--- BEGIN MATERIAL PROVIDED ---

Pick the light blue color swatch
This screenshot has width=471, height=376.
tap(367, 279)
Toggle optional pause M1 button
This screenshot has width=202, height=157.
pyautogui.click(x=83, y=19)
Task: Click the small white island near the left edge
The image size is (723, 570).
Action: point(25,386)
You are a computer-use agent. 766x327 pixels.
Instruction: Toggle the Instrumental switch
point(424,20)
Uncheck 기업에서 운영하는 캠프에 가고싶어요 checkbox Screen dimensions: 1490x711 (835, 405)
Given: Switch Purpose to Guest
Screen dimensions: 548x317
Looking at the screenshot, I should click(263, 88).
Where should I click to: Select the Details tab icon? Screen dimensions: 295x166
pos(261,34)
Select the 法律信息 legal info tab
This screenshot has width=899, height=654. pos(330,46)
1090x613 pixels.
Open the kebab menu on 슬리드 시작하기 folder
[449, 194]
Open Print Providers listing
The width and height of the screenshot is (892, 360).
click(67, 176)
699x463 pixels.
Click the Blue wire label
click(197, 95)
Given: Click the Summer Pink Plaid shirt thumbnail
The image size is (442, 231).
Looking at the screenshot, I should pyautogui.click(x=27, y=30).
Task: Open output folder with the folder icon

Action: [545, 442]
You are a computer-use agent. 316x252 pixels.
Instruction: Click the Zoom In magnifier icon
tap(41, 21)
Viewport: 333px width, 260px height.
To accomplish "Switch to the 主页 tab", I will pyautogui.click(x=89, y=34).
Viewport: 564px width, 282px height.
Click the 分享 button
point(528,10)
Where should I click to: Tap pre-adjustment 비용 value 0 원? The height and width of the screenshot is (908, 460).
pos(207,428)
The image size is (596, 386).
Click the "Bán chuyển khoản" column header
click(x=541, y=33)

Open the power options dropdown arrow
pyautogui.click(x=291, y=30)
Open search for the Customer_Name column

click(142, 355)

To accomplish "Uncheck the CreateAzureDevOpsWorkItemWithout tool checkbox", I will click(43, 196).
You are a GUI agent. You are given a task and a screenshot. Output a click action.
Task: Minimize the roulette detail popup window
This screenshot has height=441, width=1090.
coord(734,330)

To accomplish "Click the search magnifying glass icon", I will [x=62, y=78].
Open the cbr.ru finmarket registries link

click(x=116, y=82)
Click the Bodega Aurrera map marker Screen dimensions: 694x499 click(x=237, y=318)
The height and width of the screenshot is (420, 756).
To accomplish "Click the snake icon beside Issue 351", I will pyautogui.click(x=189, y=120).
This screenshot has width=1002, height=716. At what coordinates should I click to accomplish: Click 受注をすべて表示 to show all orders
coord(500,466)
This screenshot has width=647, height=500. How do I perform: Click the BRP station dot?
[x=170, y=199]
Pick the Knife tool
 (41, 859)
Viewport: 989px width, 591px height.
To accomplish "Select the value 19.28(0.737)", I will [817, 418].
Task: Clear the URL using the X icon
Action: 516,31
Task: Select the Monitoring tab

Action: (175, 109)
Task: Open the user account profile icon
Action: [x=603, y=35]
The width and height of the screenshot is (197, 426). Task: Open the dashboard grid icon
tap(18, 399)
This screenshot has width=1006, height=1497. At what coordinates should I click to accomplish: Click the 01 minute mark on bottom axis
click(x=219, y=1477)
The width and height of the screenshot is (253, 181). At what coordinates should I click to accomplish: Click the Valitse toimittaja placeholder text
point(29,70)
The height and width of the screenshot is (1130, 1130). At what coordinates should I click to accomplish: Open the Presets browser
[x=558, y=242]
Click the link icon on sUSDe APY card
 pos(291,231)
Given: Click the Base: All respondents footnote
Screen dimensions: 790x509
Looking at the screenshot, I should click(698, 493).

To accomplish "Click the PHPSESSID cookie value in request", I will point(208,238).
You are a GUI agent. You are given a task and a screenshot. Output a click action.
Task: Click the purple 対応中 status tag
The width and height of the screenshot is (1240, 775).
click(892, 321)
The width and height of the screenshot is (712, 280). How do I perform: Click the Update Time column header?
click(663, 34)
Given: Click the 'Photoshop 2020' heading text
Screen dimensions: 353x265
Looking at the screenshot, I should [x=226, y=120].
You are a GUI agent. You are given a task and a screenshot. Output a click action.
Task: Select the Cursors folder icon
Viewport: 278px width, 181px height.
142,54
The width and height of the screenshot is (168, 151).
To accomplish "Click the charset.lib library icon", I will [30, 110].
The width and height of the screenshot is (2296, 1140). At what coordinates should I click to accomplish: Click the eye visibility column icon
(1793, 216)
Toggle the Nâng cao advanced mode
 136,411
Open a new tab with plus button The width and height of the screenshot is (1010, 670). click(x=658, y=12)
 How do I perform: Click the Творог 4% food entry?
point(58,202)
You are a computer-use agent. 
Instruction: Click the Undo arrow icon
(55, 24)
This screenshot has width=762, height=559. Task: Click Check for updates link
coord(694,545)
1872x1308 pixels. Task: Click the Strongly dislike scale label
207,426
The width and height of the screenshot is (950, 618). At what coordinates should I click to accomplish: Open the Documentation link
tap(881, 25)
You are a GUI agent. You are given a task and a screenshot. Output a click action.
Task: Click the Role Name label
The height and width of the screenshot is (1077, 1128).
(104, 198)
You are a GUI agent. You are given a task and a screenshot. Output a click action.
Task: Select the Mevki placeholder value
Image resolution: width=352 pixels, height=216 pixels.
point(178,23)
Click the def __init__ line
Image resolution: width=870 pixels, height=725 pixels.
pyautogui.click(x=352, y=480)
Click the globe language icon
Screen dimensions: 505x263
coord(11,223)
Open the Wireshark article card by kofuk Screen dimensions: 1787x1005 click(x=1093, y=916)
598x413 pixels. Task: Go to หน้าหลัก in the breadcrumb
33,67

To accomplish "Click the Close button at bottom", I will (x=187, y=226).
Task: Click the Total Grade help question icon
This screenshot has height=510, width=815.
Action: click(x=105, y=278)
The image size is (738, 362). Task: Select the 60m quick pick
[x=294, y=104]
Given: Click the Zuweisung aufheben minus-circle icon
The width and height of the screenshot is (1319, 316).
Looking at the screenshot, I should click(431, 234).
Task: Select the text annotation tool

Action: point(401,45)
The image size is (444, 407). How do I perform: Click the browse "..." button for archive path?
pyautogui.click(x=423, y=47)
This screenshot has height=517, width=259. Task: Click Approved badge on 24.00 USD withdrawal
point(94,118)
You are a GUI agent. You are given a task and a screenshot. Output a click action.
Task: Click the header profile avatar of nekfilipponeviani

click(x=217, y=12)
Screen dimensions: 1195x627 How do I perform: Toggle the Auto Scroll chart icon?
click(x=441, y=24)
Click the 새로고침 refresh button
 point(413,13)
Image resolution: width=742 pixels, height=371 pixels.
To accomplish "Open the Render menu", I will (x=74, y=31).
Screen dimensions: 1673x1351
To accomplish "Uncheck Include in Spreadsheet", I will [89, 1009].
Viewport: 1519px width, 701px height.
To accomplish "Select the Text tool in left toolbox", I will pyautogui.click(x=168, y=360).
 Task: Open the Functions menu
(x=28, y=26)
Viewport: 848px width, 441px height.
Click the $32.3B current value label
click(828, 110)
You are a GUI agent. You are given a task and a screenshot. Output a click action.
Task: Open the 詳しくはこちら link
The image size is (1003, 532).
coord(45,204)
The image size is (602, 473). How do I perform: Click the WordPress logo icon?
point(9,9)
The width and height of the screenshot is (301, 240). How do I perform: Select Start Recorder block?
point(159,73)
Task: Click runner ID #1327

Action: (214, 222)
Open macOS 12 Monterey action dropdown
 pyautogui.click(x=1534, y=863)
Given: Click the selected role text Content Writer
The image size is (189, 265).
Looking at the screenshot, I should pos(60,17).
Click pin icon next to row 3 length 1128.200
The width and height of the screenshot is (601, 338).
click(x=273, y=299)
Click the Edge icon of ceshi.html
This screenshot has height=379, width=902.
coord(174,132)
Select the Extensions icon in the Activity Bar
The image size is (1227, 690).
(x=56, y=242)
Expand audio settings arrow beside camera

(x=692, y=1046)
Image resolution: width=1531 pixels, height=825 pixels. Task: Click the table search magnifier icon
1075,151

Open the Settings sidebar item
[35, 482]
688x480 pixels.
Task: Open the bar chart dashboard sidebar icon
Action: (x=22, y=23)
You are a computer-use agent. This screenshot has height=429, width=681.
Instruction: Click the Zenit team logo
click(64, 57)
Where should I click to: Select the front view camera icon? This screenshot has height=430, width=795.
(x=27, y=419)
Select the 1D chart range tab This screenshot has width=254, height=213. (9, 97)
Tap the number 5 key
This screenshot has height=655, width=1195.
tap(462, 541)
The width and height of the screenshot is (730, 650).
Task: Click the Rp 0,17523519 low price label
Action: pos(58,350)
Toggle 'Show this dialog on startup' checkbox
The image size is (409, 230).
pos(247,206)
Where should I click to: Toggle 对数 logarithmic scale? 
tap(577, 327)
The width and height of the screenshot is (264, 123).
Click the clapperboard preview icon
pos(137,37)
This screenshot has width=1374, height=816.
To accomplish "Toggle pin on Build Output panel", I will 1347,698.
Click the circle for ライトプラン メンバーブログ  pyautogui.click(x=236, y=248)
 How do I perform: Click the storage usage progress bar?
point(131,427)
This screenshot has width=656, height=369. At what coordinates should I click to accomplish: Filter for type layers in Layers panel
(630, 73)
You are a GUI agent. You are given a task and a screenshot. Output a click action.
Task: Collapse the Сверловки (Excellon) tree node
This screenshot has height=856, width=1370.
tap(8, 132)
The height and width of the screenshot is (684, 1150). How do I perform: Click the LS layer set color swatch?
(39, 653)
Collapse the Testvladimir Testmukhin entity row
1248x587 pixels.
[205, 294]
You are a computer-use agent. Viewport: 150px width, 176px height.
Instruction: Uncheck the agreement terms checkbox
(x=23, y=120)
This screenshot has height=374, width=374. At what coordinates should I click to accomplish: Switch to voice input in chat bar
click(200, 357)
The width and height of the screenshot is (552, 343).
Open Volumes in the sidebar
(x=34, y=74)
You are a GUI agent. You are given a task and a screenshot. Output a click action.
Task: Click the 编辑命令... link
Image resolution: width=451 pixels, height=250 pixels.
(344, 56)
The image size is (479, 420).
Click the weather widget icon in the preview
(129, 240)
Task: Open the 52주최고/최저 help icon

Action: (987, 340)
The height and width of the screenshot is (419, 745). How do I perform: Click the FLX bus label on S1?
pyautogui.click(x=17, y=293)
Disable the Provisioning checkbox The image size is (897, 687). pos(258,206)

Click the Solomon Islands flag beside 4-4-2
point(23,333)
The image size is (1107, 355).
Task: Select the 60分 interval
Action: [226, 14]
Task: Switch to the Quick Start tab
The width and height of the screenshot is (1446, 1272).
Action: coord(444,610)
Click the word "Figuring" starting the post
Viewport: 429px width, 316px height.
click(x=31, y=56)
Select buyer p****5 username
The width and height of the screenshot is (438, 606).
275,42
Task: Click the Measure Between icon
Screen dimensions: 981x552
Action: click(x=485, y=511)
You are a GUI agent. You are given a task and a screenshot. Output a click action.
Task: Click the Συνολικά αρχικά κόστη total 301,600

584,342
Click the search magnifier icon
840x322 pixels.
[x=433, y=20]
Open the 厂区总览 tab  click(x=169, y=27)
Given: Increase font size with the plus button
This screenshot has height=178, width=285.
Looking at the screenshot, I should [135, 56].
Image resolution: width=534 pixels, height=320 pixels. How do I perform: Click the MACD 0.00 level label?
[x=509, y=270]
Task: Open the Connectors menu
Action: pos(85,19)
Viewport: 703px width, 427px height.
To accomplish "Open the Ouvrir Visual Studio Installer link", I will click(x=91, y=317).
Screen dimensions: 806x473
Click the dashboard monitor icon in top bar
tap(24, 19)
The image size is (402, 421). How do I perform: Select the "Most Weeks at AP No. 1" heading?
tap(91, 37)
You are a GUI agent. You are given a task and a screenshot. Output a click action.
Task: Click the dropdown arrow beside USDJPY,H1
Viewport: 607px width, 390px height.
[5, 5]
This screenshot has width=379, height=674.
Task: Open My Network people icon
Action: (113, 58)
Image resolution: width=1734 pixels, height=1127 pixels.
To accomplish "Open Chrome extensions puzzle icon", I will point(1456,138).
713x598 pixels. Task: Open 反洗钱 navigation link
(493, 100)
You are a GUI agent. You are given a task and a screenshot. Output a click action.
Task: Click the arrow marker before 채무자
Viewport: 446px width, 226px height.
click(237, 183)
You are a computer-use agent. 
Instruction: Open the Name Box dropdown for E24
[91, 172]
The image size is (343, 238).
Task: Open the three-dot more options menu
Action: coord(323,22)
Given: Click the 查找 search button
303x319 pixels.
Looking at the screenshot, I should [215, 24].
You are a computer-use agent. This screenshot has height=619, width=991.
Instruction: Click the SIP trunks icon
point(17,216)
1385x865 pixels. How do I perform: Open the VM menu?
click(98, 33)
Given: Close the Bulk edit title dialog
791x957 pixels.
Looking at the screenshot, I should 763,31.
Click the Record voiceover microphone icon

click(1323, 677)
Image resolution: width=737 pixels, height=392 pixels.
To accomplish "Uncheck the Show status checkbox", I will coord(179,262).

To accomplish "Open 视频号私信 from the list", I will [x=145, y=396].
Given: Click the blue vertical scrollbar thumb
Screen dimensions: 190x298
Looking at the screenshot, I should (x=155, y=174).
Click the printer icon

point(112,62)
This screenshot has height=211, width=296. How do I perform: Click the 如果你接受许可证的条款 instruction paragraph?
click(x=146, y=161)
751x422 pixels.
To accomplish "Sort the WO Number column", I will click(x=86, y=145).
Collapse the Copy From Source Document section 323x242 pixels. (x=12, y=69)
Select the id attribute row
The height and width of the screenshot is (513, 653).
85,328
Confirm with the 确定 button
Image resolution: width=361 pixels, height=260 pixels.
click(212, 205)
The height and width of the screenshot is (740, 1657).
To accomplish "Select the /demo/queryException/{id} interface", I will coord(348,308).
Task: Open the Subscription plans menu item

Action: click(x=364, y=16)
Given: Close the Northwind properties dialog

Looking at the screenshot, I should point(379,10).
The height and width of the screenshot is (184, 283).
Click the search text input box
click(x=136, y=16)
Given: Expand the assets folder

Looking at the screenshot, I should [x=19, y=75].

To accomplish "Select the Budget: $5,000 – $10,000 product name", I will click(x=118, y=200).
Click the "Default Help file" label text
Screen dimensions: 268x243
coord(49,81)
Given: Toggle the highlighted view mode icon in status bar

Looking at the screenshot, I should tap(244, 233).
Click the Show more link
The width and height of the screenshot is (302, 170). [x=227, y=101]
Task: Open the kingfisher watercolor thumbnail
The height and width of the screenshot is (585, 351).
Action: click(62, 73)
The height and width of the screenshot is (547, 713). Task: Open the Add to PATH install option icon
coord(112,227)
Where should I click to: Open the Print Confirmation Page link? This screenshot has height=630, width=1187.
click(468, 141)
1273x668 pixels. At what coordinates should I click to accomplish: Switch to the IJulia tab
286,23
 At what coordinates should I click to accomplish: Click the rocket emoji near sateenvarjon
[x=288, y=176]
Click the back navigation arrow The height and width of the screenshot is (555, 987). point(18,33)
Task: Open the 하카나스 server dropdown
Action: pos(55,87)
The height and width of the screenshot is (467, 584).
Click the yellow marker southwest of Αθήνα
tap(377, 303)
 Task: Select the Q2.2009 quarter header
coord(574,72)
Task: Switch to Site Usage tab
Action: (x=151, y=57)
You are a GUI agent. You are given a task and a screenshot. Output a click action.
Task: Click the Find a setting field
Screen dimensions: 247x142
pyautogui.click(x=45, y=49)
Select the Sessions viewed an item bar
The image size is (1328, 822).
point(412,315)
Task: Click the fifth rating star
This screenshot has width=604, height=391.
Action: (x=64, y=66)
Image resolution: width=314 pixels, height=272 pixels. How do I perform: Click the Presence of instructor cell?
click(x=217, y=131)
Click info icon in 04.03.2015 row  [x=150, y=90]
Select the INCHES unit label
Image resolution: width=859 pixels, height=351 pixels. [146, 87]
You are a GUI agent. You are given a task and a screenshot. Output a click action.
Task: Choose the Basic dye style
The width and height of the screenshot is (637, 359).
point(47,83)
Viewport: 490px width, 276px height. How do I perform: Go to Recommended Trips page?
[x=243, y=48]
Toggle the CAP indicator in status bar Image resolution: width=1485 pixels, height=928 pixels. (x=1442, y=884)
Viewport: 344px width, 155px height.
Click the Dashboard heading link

--- END MATERIAL PROVIDED ---

EXERCISE BRIEF
Reproduce the lines above word for word, from the line containing "Given: Switch Purpose to Guest" through the line containing "click(197, 95)", including both of those lines.

FULL RESPONSE
Given: Switch Purpose to Guest
Screen dimensions: 548x317
Looking at the screenshot, I should click(263, 88).
Where should I click to: Select the Details tab icon? Screen dimensions: 295x166
pos(261,34)
Select the 法律信息 legal info tab
This screenshot has width=899, height=654. pos(330,46)
1090x613 pixels.
Open the kebab menu on 슬리드 시작하기 folder
[449, 194]
Open Print Providers listing
The width and height of the screenshot is (892, 360).
click(67, 176)
699x463 pixels.
Click the Blue wire label
click(197, 95)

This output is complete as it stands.